■ Task to carry out:
Return only the lines running from the first line of the listing through the one with "Given: Click the Save Changes button", unchanged.

■ Material shown:
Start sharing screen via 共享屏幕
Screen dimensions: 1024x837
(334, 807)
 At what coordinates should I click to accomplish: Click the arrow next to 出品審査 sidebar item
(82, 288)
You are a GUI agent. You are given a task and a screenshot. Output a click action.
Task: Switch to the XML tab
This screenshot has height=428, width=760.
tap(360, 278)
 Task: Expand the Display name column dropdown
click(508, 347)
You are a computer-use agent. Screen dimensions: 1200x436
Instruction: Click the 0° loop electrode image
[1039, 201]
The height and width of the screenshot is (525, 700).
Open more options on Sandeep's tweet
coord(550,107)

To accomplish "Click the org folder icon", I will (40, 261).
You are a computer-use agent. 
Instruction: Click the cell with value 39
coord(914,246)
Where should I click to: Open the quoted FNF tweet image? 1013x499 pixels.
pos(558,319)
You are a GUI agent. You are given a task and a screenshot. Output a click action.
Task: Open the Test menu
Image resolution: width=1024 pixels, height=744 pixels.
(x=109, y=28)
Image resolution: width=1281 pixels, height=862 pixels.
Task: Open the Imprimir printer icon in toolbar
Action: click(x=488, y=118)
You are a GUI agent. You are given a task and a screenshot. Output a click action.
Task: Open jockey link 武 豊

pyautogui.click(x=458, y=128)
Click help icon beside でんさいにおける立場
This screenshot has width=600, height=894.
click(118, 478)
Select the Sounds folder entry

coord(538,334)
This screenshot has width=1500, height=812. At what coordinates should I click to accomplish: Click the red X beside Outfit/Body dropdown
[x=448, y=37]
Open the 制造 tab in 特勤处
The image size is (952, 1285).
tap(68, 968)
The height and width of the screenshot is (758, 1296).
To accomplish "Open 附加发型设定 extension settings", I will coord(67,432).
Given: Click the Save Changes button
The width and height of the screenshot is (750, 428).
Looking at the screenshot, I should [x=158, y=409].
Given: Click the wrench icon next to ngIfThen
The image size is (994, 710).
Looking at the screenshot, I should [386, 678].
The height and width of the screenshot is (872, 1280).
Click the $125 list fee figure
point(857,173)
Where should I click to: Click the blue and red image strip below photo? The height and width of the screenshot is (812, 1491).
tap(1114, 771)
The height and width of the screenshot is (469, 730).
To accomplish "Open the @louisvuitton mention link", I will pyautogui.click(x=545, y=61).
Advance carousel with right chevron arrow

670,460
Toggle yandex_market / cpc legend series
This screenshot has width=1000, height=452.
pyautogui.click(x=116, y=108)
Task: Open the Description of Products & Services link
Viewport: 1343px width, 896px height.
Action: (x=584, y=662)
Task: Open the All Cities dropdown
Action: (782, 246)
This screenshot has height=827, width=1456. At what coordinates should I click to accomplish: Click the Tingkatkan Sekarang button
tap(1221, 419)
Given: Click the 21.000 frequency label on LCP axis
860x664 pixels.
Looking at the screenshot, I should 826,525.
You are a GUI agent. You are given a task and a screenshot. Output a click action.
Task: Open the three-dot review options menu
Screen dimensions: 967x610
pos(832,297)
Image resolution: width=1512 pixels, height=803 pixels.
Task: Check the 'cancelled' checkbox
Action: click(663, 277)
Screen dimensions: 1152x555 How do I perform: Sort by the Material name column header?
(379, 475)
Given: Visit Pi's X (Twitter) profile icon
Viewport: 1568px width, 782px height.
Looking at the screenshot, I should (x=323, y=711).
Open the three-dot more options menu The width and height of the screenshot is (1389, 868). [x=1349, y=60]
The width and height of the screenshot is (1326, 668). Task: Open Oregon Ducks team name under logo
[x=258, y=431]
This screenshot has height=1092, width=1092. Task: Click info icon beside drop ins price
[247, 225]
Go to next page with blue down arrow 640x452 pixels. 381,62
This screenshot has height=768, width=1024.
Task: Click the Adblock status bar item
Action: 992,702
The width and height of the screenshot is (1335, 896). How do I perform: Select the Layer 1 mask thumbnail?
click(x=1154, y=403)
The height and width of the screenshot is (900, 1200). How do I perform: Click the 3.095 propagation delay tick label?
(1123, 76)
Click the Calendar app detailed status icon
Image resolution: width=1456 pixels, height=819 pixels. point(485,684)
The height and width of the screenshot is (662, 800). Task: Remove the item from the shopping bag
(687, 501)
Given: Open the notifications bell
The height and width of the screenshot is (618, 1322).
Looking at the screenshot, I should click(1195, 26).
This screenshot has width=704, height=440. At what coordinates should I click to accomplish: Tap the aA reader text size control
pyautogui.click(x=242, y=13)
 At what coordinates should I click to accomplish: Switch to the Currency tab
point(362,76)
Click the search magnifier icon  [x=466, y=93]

■ Answer section:
Start sharing screen via 共享屏幕
Screen dimensions: 1024x837
(334, 807)
 At what coordinates should I click to accomplish: Click the arrow next to 出品審査 sidebar item
(82, 288)
You are a GUI agent. You are given a task and a screenshot. Output a click action.
Task: Switch to the XML tab
This screenshot has height=428, width=760.
tap(360, 278)
 Task: Expand the Display name column dropdown
click(508, 347)
You are a computer-use agent. Screen dimensions: 1200x436
Instruction: Click the 0° loop electrode image
[1039, 201]
The height and width of the screenshot is (525, 700).
Open more options on Sandeep's tweet
coord(550,107)

To accomplish "Click the org folder icon", I will (40, 261).
You are a computer-use agent. 
Instruction: Click the cell with value 39
coord(914,246)
Where should I click to: Open the quoted FNF tweet image? 1013x499 pixels.
pos(558,319)
You are a GUI agent. You are given a task and a screenshot. Output a click action.
Task: Open the Test menu
Image resolution: width=1024 pixels, height=744 pixels.
(x=109, y=28)
Image resolution: width=1281 pixels, height=862 pixels.
Task: Open the Imprimir printer icon in toolbar
Action: click(x=488, y=118)
You are a GUI agent. You are given a task and a screenshot. Output a click action.
Task: Open jockey link 武 豊

pyautogui.click(x=458, y=128)
Click help icon beside でんさいにおける立場
This screenshot has width=600, height=894.
click(118, 478)
Select the Sounds folder entry

coord(538,334)
This screenshot has width=1500, height=812. At what coordinates should I click to accomplish: Click the red X beside Outfit/Body dropdown
[x=448, y=37]
Open the 制造 tab in 特勤处
The image size is (952, 1285).
tap(68, 968)
The height and width of the screenshot is (758, 1296).
To accomplish "Open 附加发型设定 extension settings", I will coord(67,432).
Given: Click the Save Changes button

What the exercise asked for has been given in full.